■ **Problem to work on**: Copy out the lines from the one containing "Locate an element on the screen. Image resolution: width=783" through the one containing "What do you see at coordinates (1025, 2215)", inclusive, with "pixels" changed to "px" and nothing else altered.

Source data: Begin

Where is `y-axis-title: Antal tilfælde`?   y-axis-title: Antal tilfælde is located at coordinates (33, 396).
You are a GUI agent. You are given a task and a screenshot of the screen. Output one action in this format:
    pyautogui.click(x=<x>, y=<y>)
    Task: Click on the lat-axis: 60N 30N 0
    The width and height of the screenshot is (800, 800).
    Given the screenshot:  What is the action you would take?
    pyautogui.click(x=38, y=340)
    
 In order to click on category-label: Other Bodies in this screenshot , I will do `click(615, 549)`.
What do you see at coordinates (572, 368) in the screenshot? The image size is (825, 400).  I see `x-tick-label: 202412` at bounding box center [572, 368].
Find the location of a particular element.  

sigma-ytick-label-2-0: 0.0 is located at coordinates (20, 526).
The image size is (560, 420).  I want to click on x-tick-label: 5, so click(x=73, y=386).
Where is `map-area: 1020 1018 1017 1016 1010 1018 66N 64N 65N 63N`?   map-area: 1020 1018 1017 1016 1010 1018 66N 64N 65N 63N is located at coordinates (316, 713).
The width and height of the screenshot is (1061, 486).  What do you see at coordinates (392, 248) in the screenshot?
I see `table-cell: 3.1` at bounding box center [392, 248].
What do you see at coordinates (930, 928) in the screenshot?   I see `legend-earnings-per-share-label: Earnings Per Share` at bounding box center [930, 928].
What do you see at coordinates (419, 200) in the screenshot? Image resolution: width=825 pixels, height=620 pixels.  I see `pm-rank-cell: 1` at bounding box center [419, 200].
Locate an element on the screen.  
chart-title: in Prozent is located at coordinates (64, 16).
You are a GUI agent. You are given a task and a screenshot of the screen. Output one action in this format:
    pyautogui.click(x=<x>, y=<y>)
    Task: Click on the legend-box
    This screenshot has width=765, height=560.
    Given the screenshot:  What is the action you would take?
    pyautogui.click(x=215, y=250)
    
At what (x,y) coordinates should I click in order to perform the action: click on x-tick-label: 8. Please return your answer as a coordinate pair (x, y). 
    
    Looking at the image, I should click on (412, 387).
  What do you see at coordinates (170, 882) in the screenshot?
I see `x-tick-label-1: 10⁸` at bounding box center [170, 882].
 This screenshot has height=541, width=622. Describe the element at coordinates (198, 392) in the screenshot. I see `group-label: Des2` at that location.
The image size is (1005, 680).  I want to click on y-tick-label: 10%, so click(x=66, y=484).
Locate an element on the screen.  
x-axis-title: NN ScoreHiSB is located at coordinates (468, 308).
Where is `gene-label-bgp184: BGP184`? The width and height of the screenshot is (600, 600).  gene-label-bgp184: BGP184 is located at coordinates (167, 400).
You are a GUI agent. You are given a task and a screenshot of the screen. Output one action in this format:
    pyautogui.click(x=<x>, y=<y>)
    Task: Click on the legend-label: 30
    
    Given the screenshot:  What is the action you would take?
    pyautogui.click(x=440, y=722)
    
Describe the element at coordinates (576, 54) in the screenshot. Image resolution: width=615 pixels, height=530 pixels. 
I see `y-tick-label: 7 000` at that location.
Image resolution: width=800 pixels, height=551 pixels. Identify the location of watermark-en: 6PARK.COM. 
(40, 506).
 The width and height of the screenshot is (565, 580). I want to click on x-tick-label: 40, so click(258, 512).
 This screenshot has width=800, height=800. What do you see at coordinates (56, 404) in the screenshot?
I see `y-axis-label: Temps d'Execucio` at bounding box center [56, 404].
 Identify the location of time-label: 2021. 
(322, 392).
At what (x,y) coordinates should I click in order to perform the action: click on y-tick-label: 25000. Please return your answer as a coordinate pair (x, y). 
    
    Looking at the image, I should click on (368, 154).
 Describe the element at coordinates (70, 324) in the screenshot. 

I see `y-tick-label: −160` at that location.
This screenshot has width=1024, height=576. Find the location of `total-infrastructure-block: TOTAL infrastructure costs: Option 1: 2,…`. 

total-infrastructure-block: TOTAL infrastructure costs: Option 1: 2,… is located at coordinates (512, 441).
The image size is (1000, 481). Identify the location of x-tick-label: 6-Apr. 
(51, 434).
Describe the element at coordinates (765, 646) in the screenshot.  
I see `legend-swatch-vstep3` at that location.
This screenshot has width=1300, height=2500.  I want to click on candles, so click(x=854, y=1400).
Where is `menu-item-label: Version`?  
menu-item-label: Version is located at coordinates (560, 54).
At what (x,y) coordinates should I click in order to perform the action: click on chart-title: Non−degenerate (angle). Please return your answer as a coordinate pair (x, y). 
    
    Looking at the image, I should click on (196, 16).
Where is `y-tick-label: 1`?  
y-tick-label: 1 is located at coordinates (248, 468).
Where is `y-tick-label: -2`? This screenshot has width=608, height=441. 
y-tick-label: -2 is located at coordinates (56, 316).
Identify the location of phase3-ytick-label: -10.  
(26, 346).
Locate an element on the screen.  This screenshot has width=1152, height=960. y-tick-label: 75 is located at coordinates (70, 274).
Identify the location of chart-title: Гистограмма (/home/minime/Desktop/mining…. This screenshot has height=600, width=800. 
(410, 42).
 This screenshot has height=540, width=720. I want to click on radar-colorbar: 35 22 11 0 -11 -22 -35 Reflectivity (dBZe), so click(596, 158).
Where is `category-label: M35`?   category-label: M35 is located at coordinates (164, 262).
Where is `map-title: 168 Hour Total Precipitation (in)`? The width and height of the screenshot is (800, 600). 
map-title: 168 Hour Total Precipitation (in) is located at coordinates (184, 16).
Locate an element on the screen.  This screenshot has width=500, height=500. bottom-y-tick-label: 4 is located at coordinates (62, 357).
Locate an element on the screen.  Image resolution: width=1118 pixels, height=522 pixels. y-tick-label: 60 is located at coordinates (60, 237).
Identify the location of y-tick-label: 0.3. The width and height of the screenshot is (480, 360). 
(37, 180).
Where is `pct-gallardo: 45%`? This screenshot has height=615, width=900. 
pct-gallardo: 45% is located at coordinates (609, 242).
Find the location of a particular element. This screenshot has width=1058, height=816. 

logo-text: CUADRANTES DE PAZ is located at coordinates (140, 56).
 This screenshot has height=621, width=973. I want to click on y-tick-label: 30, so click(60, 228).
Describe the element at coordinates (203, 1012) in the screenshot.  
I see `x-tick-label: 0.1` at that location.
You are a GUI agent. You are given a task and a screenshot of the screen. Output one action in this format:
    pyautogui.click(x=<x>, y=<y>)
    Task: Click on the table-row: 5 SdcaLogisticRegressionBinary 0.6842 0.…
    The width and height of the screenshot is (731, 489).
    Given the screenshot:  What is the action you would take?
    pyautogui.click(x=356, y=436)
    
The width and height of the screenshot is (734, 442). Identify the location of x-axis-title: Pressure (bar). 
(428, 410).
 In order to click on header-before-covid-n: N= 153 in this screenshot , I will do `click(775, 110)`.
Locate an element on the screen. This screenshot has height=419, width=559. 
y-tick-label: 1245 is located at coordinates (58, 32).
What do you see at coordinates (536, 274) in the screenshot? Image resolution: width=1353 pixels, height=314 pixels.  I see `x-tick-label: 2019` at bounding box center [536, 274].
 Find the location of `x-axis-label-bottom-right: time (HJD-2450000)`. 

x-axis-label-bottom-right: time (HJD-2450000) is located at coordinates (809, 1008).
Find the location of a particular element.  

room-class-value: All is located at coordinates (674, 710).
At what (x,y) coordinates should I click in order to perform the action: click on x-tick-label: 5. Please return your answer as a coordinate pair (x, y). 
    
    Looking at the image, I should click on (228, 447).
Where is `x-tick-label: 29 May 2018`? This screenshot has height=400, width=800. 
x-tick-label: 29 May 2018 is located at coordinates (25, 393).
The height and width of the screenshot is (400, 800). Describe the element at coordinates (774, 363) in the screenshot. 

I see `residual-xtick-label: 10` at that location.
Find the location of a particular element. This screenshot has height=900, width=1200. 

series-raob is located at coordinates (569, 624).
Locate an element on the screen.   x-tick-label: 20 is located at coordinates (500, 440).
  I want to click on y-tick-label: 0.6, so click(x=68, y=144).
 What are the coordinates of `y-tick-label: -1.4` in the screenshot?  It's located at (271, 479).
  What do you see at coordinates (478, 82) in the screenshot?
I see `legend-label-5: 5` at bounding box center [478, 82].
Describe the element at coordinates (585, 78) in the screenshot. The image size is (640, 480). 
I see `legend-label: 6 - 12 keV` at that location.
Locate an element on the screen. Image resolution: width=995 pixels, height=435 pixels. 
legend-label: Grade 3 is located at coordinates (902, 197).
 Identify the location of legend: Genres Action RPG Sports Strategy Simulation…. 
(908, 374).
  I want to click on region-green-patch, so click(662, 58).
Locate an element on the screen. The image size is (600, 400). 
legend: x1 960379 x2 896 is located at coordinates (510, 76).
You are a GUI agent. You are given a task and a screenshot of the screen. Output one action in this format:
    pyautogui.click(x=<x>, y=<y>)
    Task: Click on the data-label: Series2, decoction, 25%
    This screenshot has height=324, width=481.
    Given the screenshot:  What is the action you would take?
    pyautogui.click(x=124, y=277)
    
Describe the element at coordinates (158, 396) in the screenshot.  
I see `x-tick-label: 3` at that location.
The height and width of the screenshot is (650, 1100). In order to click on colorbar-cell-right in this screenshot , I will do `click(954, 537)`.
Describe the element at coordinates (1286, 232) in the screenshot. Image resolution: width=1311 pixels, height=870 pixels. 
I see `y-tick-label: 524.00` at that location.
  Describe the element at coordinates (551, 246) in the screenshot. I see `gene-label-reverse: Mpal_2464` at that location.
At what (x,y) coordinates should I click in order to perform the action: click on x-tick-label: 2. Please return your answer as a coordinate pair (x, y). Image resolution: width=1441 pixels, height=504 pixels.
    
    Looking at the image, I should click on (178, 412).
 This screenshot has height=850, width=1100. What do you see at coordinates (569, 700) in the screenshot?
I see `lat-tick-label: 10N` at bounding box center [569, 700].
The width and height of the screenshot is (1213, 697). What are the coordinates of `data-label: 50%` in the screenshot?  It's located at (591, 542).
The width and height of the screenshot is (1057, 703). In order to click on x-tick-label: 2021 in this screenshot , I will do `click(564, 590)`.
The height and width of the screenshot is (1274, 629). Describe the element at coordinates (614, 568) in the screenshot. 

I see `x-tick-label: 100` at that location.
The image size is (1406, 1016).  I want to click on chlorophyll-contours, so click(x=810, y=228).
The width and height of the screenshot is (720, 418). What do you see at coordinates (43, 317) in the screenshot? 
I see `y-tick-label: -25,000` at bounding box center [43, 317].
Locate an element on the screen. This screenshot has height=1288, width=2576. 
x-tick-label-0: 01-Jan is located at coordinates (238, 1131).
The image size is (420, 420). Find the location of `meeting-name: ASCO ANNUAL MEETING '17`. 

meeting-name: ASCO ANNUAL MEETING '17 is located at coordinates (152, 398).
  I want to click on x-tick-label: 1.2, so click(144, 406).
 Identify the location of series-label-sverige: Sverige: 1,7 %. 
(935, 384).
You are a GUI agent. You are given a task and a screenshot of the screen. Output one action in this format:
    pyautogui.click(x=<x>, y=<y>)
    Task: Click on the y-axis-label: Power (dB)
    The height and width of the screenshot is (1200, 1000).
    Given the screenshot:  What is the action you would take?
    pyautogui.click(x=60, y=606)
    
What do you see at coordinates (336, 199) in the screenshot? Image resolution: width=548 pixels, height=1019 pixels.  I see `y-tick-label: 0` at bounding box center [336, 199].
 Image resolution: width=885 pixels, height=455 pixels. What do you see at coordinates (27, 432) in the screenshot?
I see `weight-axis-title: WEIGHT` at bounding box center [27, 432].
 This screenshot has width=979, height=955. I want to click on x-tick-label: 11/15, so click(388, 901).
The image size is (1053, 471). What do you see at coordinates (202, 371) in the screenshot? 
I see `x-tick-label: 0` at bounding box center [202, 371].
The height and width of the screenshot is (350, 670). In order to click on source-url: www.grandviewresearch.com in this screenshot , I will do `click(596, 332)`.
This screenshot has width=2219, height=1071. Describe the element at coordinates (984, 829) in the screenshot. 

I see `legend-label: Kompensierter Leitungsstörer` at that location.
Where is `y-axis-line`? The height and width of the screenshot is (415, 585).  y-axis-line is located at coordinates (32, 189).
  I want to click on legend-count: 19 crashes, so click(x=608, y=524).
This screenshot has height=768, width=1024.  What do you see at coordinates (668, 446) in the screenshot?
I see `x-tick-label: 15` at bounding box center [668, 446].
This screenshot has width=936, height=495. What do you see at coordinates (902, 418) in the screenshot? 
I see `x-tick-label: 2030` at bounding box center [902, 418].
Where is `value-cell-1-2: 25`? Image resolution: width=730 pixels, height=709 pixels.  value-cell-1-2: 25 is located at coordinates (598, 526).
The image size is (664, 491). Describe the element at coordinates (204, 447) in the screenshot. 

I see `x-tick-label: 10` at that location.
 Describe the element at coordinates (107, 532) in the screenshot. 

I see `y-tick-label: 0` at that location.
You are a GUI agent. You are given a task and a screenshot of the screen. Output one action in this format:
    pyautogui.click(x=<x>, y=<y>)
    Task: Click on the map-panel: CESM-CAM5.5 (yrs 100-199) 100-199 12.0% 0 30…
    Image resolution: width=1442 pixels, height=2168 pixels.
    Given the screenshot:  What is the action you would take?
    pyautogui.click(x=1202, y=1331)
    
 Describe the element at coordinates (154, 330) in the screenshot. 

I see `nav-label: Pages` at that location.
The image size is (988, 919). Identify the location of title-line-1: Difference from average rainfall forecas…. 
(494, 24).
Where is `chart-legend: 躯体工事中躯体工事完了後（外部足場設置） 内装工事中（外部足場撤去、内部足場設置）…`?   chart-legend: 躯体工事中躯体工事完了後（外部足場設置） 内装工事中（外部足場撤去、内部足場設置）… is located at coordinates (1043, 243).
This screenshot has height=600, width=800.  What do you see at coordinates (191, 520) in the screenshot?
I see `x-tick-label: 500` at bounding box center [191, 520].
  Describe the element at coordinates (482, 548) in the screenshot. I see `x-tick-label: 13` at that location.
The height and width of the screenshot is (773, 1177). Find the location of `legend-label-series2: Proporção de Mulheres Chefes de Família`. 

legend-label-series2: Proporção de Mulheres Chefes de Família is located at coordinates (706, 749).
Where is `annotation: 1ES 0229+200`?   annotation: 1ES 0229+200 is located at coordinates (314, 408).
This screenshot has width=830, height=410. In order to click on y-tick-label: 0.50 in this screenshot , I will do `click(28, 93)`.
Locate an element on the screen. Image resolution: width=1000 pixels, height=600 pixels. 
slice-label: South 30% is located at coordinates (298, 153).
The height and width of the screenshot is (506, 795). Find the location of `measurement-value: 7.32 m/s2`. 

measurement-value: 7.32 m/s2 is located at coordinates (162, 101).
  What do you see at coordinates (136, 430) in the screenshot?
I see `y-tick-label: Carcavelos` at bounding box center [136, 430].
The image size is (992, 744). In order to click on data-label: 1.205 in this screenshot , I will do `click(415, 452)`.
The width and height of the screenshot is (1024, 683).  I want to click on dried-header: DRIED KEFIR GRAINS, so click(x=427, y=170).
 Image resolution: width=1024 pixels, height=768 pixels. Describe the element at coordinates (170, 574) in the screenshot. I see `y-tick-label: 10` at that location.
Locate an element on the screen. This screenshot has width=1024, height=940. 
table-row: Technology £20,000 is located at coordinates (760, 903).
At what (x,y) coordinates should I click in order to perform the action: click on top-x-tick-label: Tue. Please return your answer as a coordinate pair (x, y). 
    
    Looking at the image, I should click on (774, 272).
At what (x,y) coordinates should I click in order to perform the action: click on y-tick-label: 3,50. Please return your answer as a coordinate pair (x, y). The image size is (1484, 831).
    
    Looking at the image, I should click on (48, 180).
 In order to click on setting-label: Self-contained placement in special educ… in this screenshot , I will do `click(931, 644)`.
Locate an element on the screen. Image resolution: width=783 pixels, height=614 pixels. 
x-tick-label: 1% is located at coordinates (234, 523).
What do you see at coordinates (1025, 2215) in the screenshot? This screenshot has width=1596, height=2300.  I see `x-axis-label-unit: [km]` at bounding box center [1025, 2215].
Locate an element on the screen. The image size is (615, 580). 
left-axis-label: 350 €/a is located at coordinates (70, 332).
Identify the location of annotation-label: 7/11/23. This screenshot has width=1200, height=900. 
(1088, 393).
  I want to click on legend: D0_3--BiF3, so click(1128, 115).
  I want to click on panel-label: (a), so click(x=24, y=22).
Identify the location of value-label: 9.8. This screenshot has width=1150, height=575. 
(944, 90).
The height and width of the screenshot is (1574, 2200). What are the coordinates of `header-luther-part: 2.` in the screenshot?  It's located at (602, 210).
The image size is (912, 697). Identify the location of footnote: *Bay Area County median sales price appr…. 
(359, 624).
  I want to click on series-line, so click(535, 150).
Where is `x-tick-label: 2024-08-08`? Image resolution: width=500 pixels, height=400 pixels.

Source data: End

■ **Result of the exercise**:
Locate an element on the screen. Image resolution: width=783 px, height=614 px. 
x-tick-label: 1% is located at coordinates (234, 523).
What do you see at coordinates (1025, 2215) in the screenshot? This screenshot has width=1596, height=2300.  I see `x-axis-label-unit: [km]` at bounding box center [1025, 2215].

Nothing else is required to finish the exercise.